(Pixel coordinate grounding data)
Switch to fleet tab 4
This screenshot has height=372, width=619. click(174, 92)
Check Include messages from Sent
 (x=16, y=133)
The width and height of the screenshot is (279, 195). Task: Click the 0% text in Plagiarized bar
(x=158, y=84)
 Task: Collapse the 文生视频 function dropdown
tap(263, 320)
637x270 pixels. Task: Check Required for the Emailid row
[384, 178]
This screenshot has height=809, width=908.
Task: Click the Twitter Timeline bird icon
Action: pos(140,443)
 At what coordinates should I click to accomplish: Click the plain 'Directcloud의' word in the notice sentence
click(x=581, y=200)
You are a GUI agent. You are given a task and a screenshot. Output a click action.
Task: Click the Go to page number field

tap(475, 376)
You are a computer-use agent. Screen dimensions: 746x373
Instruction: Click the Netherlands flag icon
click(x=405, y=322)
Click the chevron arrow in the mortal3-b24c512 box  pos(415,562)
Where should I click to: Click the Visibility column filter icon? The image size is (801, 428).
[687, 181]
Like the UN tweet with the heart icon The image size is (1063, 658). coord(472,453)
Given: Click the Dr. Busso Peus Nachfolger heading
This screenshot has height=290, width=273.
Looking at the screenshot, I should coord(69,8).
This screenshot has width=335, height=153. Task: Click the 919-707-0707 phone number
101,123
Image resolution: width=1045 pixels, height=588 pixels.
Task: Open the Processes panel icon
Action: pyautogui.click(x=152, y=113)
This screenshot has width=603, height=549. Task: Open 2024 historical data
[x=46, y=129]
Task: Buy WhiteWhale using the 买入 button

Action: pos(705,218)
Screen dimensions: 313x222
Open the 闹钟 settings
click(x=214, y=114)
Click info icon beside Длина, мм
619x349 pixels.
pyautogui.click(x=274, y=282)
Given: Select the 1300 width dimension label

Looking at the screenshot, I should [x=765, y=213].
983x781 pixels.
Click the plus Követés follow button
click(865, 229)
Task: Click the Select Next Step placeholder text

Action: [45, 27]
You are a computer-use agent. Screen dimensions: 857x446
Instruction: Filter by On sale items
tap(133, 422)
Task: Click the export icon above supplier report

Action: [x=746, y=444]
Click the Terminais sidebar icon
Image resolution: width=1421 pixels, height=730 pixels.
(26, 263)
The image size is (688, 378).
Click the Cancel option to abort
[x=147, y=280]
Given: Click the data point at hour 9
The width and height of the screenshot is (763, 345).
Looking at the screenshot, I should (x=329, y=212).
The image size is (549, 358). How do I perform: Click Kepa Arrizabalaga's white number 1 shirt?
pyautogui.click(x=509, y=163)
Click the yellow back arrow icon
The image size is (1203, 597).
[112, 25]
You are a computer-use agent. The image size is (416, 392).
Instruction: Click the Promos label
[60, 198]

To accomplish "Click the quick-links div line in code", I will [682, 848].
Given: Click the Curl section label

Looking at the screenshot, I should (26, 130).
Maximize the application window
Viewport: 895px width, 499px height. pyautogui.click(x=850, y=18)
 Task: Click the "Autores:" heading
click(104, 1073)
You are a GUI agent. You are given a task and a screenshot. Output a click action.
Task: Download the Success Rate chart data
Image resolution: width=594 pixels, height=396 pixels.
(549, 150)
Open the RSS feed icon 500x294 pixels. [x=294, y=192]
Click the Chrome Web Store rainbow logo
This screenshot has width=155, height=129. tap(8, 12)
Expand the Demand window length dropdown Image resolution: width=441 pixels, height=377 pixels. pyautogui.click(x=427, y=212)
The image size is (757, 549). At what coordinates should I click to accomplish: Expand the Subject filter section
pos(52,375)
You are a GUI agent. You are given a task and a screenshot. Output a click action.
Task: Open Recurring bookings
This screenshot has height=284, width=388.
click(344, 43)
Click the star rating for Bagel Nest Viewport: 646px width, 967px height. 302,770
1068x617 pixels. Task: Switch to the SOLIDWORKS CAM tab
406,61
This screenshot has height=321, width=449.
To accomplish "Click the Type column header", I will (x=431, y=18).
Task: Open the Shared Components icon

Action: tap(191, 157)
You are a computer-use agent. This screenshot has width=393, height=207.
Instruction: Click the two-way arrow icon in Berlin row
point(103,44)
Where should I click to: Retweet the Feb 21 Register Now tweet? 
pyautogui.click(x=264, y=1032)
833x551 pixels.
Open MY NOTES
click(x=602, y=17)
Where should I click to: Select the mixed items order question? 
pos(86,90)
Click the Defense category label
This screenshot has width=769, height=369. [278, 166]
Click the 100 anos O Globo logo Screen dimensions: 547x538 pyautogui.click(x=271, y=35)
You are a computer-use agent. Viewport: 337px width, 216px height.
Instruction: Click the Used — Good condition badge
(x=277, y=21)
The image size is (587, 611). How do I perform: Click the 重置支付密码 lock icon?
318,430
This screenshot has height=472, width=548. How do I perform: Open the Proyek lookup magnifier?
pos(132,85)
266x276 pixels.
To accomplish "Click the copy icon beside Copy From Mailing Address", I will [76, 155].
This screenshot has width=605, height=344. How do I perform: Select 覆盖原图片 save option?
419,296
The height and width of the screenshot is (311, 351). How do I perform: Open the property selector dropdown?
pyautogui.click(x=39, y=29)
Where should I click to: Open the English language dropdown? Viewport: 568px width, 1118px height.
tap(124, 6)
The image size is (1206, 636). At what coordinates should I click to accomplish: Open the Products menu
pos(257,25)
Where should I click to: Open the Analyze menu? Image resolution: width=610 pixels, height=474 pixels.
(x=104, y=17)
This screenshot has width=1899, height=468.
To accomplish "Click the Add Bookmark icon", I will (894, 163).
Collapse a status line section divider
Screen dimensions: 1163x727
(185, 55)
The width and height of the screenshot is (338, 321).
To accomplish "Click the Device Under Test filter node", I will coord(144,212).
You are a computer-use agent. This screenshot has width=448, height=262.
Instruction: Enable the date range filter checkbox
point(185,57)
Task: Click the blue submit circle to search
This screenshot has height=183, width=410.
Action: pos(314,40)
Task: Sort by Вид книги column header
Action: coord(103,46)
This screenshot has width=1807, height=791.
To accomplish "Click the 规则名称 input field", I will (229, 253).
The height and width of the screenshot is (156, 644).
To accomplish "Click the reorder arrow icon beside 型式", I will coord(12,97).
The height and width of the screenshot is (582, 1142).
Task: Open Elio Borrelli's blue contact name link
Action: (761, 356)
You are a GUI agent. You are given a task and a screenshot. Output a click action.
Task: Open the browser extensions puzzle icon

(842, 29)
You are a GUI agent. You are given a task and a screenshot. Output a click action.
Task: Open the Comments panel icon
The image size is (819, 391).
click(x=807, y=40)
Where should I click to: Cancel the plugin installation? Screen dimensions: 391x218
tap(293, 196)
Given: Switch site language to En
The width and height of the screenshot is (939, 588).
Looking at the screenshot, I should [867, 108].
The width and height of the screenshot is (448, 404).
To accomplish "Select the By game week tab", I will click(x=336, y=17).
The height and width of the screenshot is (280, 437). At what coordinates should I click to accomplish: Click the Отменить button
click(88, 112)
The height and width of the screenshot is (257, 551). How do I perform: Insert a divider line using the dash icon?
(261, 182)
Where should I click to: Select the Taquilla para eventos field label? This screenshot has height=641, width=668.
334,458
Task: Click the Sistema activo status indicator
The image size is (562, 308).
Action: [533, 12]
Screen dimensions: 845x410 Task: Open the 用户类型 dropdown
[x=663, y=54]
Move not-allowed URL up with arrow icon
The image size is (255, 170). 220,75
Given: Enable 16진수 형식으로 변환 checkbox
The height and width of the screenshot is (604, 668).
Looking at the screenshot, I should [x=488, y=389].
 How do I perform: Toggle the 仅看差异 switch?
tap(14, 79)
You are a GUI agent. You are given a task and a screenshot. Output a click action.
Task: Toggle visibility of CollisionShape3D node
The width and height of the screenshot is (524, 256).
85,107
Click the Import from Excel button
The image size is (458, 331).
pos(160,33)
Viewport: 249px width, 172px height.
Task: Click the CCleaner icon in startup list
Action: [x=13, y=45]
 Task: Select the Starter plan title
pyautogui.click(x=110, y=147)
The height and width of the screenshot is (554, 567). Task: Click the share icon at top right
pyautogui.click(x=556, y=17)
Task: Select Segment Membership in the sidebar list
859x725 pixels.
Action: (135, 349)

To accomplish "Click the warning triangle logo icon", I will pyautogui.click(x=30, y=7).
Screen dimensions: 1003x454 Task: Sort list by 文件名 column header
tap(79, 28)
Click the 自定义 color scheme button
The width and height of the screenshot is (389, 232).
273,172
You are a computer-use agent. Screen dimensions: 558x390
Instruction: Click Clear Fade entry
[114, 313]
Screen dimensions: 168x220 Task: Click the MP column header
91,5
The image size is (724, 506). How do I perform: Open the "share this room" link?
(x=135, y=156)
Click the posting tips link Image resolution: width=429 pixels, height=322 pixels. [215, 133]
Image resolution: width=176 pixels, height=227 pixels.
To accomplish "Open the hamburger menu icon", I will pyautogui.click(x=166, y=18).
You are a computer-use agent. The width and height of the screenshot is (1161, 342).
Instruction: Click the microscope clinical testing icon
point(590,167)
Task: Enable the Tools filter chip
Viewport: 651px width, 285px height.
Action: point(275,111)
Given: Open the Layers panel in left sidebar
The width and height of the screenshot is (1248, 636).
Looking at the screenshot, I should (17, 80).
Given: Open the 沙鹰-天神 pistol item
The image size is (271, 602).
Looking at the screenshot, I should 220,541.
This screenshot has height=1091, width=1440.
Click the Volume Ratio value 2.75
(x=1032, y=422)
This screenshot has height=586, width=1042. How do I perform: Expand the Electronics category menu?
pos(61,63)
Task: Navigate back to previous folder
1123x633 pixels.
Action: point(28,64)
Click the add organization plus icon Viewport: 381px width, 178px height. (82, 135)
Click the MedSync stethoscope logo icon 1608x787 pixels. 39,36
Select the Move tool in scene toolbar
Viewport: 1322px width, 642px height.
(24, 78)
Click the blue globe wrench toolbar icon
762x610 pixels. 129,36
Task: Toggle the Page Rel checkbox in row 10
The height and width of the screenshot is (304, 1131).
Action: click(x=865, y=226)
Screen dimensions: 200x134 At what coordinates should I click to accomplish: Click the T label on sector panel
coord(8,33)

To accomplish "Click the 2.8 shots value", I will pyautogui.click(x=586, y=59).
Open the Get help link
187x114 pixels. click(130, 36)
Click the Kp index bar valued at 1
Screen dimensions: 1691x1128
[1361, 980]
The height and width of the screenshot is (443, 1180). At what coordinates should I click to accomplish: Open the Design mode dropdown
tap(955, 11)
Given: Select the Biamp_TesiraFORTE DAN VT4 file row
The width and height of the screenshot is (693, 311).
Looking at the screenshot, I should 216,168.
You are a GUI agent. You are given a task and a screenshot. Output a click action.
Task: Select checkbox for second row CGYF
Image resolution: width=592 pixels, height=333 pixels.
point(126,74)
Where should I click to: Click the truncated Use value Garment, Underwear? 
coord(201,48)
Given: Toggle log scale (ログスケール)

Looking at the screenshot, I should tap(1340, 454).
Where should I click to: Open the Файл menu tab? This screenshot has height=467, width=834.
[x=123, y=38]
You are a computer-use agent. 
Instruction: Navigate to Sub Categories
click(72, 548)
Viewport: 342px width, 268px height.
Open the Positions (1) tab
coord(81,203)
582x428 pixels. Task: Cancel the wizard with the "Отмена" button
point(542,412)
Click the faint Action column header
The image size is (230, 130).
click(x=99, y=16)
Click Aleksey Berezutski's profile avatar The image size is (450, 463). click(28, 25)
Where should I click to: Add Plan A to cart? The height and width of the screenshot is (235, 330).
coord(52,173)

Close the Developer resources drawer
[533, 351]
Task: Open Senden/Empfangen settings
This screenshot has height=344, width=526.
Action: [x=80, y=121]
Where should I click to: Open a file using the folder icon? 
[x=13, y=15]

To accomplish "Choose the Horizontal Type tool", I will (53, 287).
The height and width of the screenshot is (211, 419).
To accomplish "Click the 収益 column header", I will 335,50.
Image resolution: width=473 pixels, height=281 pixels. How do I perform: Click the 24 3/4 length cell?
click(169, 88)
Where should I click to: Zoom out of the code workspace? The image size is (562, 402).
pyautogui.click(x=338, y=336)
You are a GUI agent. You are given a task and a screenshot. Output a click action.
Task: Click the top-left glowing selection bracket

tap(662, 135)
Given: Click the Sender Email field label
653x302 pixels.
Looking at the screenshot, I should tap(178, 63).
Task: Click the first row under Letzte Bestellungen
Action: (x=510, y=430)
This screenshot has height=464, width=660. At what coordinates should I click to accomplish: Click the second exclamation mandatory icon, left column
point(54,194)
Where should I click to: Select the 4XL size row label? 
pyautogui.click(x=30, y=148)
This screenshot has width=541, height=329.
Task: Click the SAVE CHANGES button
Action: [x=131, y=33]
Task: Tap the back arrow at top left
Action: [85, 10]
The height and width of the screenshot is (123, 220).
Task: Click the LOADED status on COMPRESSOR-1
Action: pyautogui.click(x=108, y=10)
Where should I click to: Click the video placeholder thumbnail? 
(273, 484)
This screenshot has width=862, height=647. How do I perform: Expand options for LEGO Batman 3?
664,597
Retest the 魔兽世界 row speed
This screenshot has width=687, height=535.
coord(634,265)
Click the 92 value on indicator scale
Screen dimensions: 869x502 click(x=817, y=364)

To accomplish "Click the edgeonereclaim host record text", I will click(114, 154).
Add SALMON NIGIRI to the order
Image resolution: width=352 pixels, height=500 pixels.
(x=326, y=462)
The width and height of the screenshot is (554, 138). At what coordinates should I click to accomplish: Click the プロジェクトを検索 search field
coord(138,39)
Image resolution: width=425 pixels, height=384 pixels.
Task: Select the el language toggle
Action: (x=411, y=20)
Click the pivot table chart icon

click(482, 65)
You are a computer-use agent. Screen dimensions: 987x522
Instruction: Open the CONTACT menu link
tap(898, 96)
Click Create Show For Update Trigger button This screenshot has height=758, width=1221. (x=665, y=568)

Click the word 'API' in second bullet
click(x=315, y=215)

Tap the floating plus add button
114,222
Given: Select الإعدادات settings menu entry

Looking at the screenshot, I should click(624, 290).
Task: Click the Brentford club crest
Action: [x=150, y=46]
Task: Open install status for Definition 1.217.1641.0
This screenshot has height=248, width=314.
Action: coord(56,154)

→ **Your task**: Please tally the lines of the entries that hold "node" and give only the resulting number.

→ **Written reply**: 2